Rachel Willey is a book cover designer residing in Brooklyn, NY. Counted among her many remarkable designs is the cover for Brit Bennett's The Mothers. Spine contributor Vyki Hendy contacted Willey about the work. Here is Willey's process for developing the cover in her own words.
From the very beginning, The Mothers was described as a book that was going to be a literary event upon it’s release and our team at Riverhead wanted to be sure that this was communicated through it’s cover. Even though this was Brit’s first novel we wanted to make a big, bold move and grab the attention that she deserved.
The novel explores friendship and motherhood in different forms, one of which being in the church community. At the beginning of the design process, I tried to steer clear of all imagery. I think that I was afraid of painting the book into a corner that wouldn’t represent it accurately.

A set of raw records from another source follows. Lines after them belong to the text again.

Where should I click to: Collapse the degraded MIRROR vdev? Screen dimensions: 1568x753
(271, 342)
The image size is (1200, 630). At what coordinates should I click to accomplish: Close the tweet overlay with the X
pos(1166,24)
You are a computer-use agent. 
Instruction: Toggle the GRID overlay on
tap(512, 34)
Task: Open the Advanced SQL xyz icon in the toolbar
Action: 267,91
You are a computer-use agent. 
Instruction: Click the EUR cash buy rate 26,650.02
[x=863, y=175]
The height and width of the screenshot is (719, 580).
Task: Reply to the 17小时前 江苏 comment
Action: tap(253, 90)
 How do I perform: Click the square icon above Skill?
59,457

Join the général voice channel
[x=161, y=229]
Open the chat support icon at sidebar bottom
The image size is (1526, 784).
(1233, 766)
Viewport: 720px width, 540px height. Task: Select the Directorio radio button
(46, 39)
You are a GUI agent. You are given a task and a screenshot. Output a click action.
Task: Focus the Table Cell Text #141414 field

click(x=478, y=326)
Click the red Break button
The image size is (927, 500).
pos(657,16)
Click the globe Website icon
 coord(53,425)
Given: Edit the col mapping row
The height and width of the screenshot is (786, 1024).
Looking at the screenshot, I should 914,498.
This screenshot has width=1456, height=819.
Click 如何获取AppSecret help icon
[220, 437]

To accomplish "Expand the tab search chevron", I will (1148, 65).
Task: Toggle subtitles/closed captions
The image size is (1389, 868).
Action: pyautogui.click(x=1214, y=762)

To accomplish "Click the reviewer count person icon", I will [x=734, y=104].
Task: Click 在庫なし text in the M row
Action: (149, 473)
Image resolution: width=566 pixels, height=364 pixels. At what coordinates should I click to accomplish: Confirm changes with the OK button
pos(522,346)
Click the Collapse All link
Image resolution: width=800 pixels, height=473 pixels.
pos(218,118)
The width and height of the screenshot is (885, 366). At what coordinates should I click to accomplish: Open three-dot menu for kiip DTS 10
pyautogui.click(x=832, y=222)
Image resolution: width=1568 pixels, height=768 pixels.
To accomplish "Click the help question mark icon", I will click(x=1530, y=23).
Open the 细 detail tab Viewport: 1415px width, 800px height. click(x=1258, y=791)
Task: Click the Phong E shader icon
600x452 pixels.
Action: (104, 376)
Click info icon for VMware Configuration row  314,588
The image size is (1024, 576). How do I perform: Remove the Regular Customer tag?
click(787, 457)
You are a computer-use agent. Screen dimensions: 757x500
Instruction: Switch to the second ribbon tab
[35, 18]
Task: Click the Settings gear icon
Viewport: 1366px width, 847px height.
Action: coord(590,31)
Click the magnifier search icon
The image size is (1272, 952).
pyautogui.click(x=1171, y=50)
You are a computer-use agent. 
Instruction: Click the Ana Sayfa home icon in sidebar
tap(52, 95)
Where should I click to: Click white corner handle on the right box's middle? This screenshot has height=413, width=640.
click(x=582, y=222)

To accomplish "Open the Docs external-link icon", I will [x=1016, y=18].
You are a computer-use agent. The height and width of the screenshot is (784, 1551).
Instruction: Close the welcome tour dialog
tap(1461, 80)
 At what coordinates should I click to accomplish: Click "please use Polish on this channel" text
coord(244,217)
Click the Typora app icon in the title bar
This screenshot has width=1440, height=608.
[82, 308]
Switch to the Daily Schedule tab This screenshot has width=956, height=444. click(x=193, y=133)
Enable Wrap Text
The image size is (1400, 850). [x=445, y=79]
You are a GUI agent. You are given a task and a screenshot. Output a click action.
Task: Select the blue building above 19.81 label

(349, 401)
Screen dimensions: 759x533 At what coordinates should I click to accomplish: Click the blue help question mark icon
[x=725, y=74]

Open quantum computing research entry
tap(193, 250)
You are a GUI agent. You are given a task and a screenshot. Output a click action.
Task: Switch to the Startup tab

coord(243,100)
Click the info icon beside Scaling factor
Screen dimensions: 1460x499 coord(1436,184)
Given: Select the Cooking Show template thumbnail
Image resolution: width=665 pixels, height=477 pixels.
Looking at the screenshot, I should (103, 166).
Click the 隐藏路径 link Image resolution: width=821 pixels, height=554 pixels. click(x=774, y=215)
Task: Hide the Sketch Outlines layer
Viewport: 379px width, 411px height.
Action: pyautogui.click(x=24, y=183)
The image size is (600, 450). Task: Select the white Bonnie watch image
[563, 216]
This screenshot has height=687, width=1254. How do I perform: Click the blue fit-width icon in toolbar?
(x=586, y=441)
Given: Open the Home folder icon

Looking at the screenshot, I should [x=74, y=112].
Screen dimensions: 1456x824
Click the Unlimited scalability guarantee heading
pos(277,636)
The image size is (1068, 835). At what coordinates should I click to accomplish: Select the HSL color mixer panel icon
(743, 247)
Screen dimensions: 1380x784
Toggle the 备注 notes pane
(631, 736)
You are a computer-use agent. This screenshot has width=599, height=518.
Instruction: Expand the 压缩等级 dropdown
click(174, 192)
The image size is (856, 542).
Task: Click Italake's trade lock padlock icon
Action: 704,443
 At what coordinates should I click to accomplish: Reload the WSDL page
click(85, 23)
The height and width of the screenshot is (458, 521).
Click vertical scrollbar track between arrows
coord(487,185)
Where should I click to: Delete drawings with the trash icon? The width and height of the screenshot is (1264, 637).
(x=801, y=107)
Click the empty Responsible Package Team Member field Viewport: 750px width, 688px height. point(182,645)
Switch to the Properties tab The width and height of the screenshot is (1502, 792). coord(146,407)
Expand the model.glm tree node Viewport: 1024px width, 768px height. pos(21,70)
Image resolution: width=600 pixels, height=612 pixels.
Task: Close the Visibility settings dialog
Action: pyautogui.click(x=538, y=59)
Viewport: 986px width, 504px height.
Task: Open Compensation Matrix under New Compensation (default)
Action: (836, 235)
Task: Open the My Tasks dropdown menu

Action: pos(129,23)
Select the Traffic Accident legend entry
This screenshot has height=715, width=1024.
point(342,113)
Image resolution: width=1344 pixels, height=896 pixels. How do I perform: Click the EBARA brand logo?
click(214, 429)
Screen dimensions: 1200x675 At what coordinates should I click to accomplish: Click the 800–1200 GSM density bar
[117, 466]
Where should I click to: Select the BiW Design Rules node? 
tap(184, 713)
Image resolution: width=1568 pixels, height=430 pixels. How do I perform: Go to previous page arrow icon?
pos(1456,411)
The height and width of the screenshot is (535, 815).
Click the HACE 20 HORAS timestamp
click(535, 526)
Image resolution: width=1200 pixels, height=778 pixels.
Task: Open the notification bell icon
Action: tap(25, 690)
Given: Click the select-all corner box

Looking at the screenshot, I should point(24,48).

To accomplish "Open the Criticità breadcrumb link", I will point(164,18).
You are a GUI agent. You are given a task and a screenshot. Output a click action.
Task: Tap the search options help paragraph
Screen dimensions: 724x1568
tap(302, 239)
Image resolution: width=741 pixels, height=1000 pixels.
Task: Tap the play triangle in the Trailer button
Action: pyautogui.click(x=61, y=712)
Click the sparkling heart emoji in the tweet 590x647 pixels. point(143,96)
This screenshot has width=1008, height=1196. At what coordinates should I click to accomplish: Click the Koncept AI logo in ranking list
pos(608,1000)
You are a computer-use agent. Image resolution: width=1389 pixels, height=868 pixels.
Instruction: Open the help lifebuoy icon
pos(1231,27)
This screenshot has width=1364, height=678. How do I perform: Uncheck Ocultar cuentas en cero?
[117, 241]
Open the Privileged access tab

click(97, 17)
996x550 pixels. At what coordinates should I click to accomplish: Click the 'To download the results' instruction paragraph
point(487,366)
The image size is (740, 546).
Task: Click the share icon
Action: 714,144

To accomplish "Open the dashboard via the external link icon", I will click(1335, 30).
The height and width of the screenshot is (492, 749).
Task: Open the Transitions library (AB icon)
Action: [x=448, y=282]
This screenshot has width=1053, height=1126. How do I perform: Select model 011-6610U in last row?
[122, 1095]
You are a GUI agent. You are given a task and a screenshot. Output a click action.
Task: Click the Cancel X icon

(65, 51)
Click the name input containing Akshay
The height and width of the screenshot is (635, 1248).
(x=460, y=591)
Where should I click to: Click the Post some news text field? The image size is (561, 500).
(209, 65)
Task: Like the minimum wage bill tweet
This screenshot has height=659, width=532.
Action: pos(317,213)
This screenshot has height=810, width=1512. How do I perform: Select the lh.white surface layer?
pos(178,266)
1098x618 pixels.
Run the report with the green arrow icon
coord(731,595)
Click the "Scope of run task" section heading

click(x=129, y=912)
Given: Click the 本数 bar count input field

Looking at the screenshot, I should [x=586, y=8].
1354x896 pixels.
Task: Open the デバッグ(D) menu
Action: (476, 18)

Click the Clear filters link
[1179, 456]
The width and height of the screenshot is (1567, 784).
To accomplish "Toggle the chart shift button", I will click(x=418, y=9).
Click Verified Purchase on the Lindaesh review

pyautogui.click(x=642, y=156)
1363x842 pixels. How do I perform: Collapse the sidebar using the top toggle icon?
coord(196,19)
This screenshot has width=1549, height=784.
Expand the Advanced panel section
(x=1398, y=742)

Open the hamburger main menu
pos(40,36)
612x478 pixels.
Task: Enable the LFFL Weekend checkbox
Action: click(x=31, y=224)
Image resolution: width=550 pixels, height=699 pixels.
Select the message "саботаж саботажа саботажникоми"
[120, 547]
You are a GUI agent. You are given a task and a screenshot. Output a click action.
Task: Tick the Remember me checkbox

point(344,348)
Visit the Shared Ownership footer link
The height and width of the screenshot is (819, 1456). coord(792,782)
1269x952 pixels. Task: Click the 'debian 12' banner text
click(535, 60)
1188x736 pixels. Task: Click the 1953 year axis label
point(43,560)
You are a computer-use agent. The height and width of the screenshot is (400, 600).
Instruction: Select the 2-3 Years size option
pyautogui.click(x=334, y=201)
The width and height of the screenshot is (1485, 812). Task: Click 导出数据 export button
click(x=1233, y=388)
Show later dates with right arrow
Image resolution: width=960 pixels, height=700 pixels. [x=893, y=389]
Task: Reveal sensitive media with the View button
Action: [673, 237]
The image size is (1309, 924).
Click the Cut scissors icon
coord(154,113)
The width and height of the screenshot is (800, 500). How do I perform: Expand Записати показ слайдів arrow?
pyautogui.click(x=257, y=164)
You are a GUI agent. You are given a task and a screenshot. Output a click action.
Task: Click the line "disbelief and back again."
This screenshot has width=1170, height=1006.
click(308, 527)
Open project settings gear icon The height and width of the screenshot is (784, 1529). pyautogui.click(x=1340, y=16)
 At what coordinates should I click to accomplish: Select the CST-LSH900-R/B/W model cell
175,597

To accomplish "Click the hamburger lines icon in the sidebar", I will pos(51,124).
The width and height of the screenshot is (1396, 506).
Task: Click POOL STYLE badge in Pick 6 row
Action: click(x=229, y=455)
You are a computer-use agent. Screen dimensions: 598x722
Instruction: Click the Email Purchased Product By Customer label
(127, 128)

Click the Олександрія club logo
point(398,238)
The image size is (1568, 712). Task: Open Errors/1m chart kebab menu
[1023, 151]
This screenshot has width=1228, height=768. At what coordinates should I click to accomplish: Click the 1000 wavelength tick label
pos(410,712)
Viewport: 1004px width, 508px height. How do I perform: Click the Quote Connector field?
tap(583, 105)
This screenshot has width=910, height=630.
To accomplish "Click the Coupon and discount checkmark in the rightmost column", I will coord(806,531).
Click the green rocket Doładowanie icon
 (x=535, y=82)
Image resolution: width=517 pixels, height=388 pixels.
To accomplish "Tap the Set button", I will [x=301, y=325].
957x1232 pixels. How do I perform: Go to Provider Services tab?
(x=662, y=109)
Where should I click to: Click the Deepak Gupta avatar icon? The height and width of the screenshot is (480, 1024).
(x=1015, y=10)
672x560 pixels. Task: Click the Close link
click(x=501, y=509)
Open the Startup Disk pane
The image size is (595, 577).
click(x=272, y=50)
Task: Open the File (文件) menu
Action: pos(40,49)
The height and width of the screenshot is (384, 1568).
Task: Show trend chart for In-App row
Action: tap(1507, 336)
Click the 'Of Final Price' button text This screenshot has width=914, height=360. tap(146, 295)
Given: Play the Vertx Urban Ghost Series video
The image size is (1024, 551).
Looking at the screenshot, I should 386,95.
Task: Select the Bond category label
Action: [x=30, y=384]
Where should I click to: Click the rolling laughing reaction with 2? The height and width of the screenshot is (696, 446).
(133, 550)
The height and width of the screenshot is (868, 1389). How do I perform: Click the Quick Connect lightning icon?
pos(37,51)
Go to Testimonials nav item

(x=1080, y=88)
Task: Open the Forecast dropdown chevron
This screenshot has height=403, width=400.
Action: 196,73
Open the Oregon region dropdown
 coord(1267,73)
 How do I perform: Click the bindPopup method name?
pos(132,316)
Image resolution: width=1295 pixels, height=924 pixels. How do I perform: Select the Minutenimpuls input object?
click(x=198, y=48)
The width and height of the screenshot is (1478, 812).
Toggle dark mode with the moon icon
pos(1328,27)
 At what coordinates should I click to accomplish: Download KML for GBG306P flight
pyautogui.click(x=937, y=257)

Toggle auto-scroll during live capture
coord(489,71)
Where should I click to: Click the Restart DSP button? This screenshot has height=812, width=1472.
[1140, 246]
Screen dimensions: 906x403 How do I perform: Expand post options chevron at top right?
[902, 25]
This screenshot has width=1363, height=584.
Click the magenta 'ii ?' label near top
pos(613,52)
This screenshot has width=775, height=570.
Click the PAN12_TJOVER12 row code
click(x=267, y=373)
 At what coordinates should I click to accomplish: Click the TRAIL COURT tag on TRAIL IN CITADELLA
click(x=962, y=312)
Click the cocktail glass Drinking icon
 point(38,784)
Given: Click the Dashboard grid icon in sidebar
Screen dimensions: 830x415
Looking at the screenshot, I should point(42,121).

I began with mostly typographic solutions that were not coming out and saying anything in particular. They felt big, but also stagnant and lacking the warmth that the story held. My second round of designs, I began incorporating female silhouettes and some visual references to stained glass windows. Silhouettes can be a tricky design device because although they are an easy way to show that a book is about people, they are often hard to use in an interesting way. To combat this, I played around with overlapping the silhouettes and having them interact with color and pattern at their intersections. I wanted to reflect that the story centered on relationships between women and the ways that they effect one another. At my art director’s suggestion, I tried some tighter crops of the forms that gave them some abstraction and made them not read immediately as women. This added some mystery to the cover.
The final product was one of the last designs I did, I believe it actually happened right before the meeting. Once I printed it out it immediately became my favorite. I remember it was sitting in the printer tray and a coworker commented on it, which seemed like a good omen. Luckily everyone in the meeting loved it as well and the rest is history!